TICOVAC ne doit jamais être administré par voie intravasculaire.
DECONSEILLE :
En raison de l'insuffisance de données chez l'homme relatives à l'administration de TICOVAC en cours de grossesse ou prouvant l'innocuité du produit chez l'animal, et en l'absence de données sur un éventuel passage dans le lait maternel, l'utilisation chez la femme enceinte ou en cas d'allaitement nécessite que l'on mette en balance les bénéfices escomptés et les risque éventuels.

Effets indésirables Ticovac

- Chez l'enfant, l'adolescent ou l'adulte, un malaise ou de la fièvre peuvent survenir fréquemment (en général dans les 12 heures), notamment après la première injection. Ces manifestations diminuent habituellement dans les 24 heures à 48 heures. La fièvre peut dépasser 40°C.
En l'absence de mesures antipyrétiques, de rares cas de convulsions fébriles ont été rapportés. Par conséquent, l'augmentation de température doit faire l'objet d'un contrôle strict et il est recommandé au sujet vacciné ou à ses parents de prendre la température à intervalles réguliers pendant au moins 24 heures, notamment après la première injection.
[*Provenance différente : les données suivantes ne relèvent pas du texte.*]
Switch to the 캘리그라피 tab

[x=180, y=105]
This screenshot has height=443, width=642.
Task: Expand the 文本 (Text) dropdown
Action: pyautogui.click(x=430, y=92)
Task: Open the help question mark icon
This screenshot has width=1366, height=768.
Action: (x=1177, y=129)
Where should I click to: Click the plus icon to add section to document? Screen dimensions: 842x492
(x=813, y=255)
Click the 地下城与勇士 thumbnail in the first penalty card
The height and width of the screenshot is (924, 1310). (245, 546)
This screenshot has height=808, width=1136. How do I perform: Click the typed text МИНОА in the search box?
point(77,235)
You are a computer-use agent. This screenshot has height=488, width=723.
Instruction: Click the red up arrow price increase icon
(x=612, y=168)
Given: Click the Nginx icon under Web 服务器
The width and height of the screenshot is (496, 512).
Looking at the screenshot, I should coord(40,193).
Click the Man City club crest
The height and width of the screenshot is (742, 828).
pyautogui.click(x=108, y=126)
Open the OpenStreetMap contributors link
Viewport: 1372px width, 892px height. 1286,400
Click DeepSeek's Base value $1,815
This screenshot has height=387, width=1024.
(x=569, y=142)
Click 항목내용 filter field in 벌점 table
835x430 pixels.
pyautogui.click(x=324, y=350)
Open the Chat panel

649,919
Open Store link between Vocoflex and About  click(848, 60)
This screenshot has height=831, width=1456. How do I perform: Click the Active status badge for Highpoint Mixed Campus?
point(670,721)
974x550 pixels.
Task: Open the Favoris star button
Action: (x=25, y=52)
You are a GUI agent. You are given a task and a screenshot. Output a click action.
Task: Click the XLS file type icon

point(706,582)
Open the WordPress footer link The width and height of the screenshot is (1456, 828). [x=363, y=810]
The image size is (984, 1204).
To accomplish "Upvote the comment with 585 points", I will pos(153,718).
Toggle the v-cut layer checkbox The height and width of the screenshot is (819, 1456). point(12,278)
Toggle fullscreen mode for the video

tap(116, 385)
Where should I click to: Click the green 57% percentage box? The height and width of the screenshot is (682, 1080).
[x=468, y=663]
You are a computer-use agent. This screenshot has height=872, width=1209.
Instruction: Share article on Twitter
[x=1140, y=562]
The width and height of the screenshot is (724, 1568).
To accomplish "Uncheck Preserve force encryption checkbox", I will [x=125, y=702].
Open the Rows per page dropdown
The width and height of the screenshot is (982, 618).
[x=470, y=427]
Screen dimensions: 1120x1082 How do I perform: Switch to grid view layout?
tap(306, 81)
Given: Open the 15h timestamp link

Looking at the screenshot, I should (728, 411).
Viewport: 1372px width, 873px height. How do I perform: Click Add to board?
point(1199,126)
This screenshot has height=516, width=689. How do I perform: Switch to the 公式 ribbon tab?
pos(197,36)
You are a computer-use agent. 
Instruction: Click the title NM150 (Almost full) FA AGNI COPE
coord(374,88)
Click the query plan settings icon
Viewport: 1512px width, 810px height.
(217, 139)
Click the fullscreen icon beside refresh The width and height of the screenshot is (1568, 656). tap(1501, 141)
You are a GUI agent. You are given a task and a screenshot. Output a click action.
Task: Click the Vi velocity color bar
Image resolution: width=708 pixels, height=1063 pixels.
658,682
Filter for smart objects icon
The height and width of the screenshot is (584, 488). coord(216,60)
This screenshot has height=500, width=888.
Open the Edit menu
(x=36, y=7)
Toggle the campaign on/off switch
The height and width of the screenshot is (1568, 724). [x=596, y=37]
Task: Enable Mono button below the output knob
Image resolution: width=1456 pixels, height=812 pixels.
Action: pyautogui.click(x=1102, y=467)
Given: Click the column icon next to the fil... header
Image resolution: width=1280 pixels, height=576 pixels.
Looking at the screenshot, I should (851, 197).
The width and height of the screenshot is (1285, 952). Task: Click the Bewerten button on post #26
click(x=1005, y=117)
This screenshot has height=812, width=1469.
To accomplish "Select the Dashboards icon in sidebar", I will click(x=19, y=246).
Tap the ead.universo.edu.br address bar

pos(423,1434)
La prise d'un traitement antipyrétique et de mesures antipyrétiques doivent être effectuées chaque fois que nécessaire et en particulier, lorsque la température dépasse 39°C. Lors de la deuxième injection, les réactions fébriles sont rares. Une éruption prurigineuse transitoire peut survenir dans de rares cas.
- Des réactions générales telles que : fatigue, nausées, vomissements, douleurs musculaires ou articulaires et arythmie qui disparaissent généralement dans les 24 à 48 heures, sont souvent observées après la première injection, sachant que fièvre élevée et malaise, en particulier, se produisent le plus souvent chez les enfants.
- Des réactions locales telles que : érythème, oedème et douleur au point d'injection, ainsi que gonflement des ganglions lymphatiques proches du site d'injection, peuvent survenir.
- Des céphalées, douleurs musculaires ou articulaires localisées dans la région cervicale peuvent évoquer un tableau clinique de méningite. Ces symptômes sont rares, subsistent quelques jours sans séquelles.
- De rares cas de névrite de sévérité variable ont été observés après vaccination. En relation avec ces symptômes neurologiques, des vertiges et des troubles de la vision (tels que vue brouillée, photophobie ou douleurs oculaires) ont été observés.
- Comme dans toutes les stimulations du système immunitaire, une vaccination peut aggraver une maladie auto-immune comme la sclérose en plaques ou l'iridocyclite chez certains patients.
- Des cas isolés d'encéphalite ont été rapportés après administration de vaccin contre la méningo-encéphalite à tiques. Bien qu'une relation dans le temps existait entre l'apparition de l'encéphalite et la vaccination, aucune relation de cause à effet n'a pu être démontrée.